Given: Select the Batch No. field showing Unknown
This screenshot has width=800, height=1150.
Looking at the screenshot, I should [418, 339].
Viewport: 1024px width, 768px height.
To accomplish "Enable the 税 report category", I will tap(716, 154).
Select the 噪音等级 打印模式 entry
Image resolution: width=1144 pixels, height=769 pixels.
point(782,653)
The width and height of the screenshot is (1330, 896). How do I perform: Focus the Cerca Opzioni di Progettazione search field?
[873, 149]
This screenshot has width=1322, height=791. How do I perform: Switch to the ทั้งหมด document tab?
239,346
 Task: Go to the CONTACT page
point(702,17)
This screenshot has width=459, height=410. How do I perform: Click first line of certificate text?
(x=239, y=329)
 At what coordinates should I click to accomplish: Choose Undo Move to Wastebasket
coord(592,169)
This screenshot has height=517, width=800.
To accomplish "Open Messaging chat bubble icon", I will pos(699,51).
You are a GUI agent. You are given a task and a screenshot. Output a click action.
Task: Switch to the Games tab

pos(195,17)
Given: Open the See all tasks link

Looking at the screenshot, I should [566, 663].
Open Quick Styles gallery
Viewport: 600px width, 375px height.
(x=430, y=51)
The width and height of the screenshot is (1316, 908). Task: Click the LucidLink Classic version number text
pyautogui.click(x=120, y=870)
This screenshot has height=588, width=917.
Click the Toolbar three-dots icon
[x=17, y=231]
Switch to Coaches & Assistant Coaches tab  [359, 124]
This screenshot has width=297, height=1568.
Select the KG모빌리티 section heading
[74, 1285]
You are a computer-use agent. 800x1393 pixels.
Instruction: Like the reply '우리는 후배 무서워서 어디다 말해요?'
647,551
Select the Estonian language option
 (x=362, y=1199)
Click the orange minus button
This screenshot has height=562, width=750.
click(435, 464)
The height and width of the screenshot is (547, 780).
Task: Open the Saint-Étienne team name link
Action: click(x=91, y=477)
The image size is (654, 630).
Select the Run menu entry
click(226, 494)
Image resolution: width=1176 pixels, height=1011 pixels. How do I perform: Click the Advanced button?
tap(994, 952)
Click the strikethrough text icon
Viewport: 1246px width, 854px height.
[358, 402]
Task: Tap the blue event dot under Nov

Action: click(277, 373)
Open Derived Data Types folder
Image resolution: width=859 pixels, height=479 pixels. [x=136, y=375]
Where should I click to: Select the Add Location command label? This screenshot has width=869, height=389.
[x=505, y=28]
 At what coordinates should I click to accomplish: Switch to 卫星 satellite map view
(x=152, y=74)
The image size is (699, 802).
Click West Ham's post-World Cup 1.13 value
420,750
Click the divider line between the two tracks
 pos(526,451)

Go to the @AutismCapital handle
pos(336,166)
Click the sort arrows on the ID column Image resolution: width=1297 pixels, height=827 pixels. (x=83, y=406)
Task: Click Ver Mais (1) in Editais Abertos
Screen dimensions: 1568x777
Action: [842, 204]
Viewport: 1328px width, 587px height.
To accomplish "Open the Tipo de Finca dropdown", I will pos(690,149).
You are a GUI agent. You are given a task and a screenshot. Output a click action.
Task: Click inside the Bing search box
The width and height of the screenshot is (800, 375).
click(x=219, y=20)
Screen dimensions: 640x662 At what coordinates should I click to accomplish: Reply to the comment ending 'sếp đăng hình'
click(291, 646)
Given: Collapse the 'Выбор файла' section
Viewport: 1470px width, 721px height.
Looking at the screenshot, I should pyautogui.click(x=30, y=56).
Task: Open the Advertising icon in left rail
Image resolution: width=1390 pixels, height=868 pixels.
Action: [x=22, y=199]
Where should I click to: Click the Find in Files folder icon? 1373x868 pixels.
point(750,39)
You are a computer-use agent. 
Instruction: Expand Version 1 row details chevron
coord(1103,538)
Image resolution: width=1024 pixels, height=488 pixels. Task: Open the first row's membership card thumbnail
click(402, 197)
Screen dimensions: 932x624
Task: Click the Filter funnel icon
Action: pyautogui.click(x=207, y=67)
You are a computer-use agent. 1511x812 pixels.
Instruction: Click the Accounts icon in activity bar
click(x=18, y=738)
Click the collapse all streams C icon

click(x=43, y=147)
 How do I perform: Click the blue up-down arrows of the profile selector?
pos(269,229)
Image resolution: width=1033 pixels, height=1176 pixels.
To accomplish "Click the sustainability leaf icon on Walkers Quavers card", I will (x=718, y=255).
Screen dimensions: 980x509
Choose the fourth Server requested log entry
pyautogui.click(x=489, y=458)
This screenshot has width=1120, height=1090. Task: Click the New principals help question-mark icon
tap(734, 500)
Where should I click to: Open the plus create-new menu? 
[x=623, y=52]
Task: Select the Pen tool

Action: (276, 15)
____________________
Where the string "computer" shows up in the listing above, copy the line that holds it.

OUTPUT =
You are a computer-use agent. 800x1393 pixels.
You are a computer-use agent. 
You are a computer-use agent. 1511x812 pixels.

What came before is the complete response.